Every cycling head unit on the market will give you data fields like speed, distance, and time. Even at the bottom end of the spectrum, most cycling computers will support and ANT+ or Bluetooth connection to a heart rate monitor plus speed and cadence sensors. However, some less-expensive units may not support power meters.

More cycling computers are beginning to work with both ANT+ and Bluetooth sensors now. There are still a few hold-outs sticking to one or the other, but the majority will facilitate a Bluetooth connection to your phone for on-screen notifications, firmware updates and the like. Further still, some devices also connect to your home WiFi network to allow for your ride to be on Strava before you’ve taken your helmet and sunglasses off.

Navigation

Most bike computers feature a GPS chip, as well as access to other satellite networks like GLONASS, BeiDou, and Galileo, and offer some definition of navigation. Many also have a base map pre-installed which allows for turn-by-turn directions, on-the-fly redirection and some allow you to create routes and courses directly on the device.

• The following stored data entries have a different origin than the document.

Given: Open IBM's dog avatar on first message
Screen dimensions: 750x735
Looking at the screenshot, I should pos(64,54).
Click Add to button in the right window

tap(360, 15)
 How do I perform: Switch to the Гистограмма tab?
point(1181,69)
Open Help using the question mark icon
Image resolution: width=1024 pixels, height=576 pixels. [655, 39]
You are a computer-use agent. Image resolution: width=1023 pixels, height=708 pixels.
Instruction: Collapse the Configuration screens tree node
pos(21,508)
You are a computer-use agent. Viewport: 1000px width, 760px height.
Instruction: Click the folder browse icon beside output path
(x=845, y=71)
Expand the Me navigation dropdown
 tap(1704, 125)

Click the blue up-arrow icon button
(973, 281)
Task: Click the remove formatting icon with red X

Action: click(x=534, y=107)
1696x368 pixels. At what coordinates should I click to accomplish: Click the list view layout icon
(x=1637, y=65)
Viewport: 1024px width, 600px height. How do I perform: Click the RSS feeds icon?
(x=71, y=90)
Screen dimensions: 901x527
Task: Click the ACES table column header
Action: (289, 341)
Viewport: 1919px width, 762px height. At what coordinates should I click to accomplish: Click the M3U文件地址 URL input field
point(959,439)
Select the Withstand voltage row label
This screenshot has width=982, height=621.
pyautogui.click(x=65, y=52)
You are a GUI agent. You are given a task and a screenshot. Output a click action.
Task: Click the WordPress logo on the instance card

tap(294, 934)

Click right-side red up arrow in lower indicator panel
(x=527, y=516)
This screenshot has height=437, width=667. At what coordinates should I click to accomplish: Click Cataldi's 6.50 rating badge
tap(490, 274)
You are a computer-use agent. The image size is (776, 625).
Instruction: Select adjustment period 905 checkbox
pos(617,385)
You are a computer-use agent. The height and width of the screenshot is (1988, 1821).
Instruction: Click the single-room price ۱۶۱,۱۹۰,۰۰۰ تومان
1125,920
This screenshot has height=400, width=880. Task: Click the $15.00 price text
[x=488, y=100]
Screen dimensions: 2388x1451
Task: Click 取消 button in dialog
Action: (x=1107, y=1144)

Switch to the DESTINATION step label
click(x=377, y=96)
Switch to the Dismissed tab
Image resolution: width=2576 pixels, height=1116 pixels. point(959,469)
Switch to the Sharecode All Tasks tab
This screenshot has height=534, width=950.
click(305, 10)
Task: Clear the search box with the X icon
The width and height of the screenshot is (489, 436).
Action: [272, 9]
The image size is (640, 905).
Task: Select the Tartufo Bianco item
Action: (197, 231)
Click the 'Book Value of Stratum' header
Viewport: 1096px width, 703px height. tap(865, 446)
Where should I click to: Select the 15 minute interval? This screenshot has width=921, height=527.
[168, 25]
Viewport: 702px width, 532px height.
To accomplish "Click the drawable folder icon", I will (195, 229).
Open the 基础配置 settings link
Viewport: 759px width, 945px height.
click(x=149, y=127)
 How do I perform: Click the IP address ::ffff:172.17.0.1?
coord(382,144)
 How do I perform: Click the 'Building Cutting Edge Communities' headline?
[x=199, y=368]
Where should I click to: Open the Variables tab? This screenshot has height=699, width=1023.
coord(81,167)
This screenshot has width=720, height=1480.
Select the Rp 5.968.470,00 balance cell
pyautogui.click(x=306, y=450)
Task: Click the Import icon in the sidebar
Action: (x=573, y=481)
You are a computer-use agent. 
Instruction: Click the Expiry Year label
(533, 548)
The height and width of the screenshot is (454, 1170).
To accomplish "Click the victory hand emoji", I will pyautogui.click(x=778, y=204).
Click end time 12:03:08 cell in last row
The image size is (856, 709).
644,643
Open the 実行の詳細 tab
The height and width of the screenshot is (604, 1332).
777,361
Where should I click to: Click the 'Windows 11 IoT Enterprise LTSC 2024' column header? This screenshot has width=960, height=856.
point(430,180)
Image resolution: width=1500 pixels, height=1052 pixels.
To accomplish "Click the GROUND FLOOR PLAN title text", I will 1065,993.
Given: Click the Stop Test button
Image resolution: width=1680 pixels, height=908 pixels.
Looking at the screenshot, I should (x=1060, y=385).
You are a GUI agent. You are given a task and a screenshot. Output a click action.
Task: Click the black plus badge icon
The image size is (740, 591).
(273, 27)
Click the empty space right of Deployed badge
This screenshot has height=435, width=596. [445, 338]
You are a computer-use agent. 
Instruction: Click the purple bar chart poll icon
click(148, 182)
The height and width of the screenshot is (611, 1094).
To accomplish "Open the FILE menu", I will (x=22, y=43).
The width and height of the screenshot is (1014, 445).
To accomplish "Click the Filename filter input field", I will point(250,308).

More budget-friendly head units won’t have a base map, but may still offer what’s called ‘breadcrumb’ navigation, where the head unit will display your route as a line which you’re meant to follow.

Display

As you go up in price, you get things like touch and colour screens, but these are not something you’ll necessarily need. While touchscreens are great for swiping through pages of metrics or manoeuvring maps, if you're wearing full-finger gloves or if it's raining, the screen may not function as advertised. The same goes for colour displays, which only really become a necessity if you’re using maps.

Battery life

How long your cycling computer's battery lasts will dictate how long you can enjoy being out on your bike, especially if you're relying on it for navigation or training data. 

Generally the best cycling computers will have a battery life of around 18-20 hours when used conservatively, but this will be reduced if you're recording a ride and following navigation for hours at a time.

Third-party apps

Finally, there are the extras like Komoot, Strava Live Segments, and on-screen workouts populated by Today’s Plan, Training Peaks and TrainerRoad, uploadable training metrics and data fields, drivetrain and light integration, the companion app and more.

Where these features are available will depend on the bike computer you choose, but they are not reserved for the premium units, and you’ll see features like Strava Live Segments and drivetrain integration trickling into mid and lower range units.